### Stored data:
■ ■ ■ ■ ■ ■ ■
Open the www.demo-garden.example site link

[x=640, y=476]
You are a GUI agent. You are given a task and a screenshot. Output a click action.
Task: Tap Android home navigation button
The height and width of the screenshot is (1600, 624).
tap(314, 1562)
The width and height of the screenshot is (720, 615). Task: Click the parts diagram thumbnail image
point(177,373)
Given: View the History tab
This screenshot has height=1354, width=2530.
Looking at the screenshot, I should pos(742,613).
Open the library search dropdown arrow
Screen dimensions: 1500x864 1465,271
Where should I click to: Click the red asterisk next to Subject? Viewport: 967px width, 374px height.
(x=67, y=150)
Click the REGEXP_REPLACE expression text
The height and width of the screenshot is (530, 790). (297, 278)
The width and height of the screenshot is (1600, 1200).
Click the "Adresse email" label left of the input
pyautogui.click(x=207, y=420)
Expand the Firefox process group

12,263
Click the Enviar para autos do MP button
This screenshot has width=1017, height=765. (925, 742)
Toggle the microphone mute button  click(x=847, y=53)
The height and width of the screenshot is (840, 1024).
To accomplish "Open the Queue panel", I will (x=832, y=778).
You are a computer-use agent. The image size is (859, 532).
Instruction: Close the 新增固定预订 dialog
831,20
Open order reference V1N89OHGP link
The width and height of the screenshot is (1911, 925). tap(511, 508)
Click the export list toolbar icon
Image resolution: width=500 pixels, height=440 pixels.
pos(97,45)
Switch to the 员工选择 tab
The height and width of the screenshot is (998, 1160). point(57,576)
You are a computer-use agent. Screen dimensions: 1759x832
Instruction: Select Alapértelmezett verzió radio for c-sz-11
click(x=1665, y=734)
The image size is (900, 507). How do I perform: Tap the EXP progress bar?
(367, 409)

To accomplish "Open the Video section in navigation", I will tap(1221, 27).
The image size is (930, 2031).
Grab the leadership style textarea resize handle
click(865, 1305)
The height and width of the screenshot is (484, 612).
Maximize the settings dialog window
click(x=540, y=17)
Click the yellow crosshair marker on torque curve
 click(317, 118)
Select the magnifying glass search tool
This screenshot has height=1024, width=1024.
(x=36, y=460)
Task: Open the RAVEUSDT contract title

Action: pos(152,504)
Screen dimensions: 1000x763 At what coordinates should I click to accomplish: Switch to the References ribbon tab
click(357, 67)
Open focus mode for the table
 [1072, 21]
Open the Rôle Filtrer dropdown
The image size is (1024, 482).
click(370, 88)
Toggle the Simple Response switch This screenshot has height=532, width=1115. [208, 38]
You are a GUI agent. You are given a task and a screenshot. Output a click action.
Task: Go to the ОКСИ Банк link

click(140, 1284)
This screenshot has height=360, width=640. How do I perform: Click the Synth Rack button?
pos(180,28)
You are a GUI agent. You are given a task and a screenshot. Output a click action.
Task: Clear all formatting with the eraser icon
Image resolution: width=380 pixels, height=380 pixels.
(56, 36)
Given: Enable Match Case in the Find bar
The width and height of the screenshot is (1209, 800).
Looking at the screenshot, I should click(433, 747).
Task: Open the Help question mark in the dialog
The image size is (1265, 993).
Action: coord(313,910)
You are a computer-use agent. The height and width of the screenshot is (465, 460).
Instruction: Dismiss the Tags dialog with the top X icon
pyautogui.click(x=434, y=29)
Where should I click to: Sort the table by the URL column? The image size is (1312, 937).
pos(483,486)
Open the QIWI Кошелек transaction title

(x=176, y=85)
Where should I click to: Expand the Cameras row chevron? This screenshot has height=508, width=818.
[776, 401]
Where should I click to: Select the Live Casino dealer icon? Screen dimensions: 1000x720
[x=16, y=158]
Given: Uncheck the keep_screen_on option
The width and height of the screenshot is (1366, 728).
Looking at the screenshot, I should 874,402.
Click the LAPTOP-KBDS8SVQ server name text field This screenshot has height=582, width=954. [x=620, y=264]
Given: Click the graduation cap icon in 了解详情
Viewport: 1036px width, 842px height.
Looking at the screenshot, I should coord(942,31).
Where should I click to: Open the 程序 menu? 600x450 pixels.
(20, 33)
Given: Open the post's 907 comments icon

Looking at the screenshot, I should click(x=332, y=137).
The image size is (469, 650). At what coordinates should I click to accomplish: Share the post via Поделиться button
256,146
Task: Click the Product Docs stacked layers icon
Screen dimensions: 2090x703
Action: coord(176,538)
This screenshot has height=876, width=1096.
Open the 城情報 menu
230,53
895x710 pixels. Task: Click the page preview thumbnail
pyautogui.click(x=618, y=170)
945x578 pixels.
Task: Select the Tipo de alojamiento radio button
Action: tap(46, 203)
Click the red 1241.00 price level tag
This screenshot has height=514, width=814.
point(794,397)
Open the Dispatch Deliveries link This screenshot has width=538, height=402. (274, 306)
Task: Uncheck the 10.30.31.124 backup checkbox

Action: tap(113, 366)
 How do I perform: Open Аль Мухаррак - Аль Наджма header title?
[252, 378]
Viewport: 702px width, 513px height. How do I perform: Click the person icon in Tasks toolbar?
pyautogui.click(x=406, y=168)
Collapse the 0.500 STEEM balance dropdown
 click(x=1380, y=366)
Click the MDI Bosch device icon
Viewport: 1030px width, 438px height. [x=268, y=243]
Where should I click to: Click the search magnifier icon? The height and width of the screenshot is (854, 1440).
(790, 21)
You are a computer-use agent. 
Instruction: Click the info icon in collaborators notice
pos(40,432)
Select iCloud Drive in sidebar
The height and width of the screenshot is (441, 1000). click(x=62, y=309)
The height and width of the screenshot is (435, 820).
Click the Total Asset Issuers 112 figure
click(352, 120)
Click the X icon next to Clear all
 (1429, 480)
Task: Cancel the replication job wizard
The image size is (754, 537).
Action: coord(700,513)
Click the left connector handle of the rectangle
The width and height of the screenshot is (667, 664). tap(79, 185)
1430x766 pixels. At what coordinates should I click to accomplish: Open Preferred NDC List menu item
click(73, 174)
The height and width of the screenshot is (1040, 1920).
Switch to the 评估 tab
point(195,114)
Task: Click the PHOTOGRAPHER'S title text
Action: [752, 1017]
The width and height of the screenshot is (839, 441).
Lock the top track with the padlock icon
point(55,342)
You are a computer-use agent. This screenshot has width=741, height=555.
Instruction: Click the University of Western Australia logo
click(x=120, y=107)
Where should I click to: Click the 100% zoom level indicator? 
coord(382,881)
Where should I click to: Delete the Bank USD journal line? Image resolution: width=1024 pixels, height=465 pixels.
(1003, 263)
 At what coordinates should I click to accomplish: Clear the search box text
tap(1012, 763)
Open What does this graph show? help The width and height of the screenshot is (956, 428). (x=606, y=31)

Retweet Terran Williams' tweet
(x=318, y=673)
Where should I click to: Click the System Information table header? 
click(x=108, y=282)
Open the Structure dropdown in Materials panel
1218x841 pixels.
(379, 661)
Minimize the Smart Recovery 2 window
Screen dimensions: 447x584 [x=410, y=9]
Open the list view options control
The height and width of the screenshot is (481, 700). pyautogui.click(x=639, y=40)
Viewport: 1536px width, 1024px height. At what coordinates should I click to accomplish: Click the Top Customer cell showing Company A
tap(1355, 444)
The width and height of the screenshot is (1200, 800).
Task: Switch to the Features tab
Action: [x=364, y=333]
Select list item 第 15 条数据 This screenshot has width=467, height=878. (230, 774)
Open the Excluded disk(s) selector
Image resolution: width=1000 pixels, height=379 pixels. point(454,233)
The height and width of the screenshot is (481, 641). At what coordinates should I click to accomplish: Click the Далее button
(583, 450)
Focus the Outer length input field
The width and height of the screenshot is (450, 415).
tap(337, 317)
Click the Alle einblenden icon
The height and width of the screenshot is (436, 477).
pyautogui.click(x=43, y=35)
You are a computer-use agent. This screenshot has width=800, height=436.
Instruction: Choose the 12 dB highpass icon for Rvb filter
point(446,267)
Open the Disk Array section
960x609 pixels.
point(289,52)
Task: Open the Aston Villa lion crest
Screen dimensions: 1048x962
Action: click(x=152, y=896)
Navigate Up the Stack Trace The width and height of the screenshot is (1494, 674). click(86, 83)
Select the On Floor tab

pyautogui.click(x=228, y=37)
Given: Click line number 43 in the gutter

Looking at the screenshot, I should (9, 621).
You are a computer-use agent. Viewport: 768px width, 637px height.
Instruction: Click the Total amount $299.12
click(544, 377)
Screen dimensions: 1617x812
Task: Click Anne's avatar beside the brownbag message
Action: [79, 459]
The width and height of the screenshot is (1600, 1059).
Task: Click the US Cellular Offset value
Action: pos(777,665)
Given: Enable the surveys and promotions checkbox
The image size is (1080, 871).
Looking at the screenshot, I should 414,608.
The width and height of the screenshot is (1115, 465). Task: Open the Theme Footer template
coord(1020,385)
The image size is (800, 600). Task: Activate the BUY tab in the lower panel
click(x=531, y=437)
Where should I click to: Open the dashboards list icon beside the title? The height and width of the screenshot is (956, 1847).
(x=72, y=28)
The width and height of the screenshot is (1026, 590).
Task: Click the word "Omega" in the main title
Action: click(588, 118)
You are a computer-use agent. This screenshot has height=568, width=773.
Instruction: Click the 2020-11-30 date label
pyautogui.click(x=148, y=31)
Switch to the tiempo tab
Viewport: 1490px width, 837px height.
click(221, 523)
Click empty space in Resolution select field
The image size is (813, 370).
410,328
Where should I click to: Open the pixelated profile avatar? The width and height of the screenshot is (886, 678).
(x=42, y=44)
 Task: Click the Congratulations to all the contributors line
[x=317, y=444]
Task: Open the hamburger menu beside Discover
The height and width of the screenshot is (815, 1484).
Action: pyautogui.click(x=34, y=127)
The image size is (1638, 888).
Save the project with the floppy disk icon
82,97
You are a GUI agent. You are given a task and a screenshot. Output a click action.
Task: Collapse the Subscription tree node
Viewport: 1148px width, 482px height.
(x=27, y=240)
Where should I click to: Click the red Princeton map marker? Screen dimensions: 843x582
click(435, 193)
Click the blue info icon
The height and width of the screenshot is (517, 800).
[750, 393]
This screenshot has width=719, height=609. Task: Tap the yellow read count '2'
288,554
■ ■ ■ ■ ■ ■ ■
### Problem details:
Only one stretch of the data above is needed. Restate it word for word, from the line containing "Grab the leadership" through the line containing "Task: Clear all", both ends included.

### Response to the task:
Grab the leadership style textarea resize handle
click(865, 1305)
The height and width of the screenshot is (484, 612).
Maximize the settings dialog window
click(x=540, y=17)
Click the yellow crosshair marker on torque curve
 click(317, 118)
Select the magnifying glass search tool
This screenshot has height=1024, width=1024.
(x=36, y=460)
Task: Open the RAVEUSDT contract title

Action: pos(152,504)
Screen dimensions: 1000x763 At what coordinates should I click to accomplish: Switch to the References ribbon tab
click(357, 67)
Open focus mode for the table
 [1072, 21]
Open the Rôle Filtrer dropdown
The image size is (1024, 482).
click(370, 88)
Toggle the Simple Response switch This screenshot has height=532, width=1115. [208, 38]
You are a GUI agent. You are given a task and a screenshot. Output a click action.
Task: Go to the ОКСИ Банк link

click(140, 1284)
This screenshot has height=360, width=640. How do I perform: Click the Synth Rack button?
pos(180,28)
You are a GUI agent. You are given a task and a screenshot. Output a click action.
Task: Clear all formatting with the eraser icon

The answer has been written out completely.